L’ouvrage, après une pré­face de l’Amiral Van­dier et une intro­duc­tion de Mathieu Gime­nez, est construit en trois par­ties : « un temps pour se construire » (I), « l’espace inté­rieur » (II), « Agir » (III). Chaque par­tie regroupe des pro­duc­tions, et se conclut par un entre­tien, tour à tour avec Patrice Fran­ces­chi, Fanny Ardant (fille d’officier), et Syl­vain Tes­son.
Le volume se clôt par une biblio­gra­phie et des remer­cie­ments. Il est aussi émaillé au gré des pages d’illustrations tout en finesse de Jean-Étienne Maigne, et sa belle cou­ver­ture en qua­dri­chro­mie a été des­si­née par Marie Détrée-Hourrière, peintre offi­ciel de la Marine. Il regroupe de tou­chants récits : ceux de pro­fes­seurs de lettres nom­més à l’École et décou­vrant la fra­ter­nité d’armes et l’esprit d’équipage, d’un lieu­te­nant ayant du mal à faire le point et décou­vrant la face cachée de son supé­rieur après un conseil dérou­tant, d’un marin s’estimant mal appré­cié qui découvre avec recon­nais­sance que le bateau entier s’attache à lui lorsqu’il tombe à la mer, et met tout en œuvre effi­ca­ce­ment pour le repê­cher. Il est impos­sible de rendre compte de tout l’ouvrage tant il est dense, et l’ensemble se lit d’un trait.
-=-=-=-=-
→ **CONSIGNE**: Recopiez, s'il vous plaît, l'extrait présentant l'ouvrage dans son intégralité, sans y changer un mot. Les entrées qui suivent n'ont aucun lien avec l'extrait.
-=-=-=-=-
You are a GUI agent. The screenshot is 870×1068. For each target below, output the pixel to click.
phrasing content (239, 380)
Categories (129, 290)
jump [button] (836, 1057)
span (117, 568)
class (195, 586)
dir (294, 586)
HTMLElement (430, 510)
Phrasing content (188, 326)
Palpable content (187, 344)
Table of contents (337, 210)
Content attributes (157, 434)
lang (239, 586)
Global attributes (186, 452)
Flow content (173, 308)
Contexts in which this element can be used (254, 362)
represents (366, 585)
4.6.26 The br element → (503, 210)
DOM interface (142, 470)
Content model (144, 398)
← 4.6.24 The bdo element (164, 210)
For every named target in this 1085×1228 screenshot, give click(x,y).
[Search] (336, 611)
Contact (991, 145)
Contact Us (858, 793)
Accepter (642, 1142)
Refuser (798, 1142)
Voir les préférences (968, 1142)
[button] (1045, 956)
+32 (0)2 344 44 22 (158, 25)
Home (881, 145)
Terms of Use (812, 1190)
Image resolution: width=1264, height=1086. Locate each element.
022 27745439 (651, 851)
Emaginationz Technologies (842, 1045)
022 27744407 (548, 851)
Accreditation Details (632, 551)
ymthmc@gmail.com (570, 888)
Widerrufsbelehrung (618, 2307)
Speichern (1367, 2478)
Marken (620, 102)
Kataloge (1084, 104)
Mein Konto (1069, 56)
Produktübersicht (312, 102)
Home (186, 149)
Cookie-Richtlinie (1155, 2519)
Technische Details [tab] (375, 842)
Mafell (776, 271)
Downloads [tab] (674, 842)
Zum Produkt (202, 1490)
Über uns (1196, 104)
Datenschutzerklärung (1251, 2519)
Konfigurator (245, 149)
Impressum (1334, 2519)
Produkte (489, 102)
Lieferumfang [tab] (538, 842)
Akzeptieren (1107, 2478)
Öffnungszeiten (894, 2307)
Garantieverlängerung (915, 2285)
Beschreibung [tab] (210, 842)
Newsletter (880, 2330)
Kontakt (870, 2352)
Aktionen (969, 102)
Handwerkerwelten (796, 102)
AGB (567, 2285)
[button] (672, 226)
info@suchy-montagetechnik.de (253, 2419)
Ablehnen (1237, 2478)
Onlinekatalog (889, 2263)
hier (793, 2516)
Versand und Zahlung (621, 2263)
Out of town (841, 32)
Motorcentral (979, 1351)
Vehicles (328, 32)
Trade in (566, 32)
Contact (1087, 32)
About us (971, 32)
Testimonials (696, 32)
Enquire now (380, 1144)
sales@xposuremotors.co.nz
-=-=-=-=-
→ **RÉPONSE**:
L’ouvrage, après une pré­face de l’Amiral Van­dier et une intro­duc­tion de Mathieu Gime­nez, est construit en trois par­ties : « un temps pour se construire » (I), « l’espace inté­rieur » (II), « Agir » (III). Chaque par­tie regroupe des pro­duc­tions, et se conclut par un entre­tien, tour à tour avec Patrice Fran­ces­chi, Fanny Ardant (fille d’officier), et Syl­vain Tes­son.
Le volume se clôt par une biblio­gra­phie et des remer­cie­ments. Il est aussi émaillé au gré des pages d’illustrations tout en finesse de Jean-Étienne Maigne, et sa belle cou­ver­ture en qua­dri­chro­mie a été des­si­née par Marie Détrée-Hourrière, peintre offi­ciel de la Marine. Il regroupe de tou­chants récits : ceux de pro­fes­seurs de lettres nom­més à l’École et décou­vrant la fra­ter­nité d’armes et l’esprit d’équipage, d’un lieu­te­nant ayant du mal à faire le point et décou­vrant la face cachée de son supé­rieur après un conseil dérou­tant, d’un marin s’estimant mal appré­cié qui découvre avec recon­nais­sance que le bateau entier s’attache à lui lorsqu’il tombe à la mer, et met tout en œuvre effi­ca­ce­ment pour le repê­cher. Il est impos­sible de rendre compte de tout l’ouvrage tant il est dense, et l’ensemble se lit d’un trait.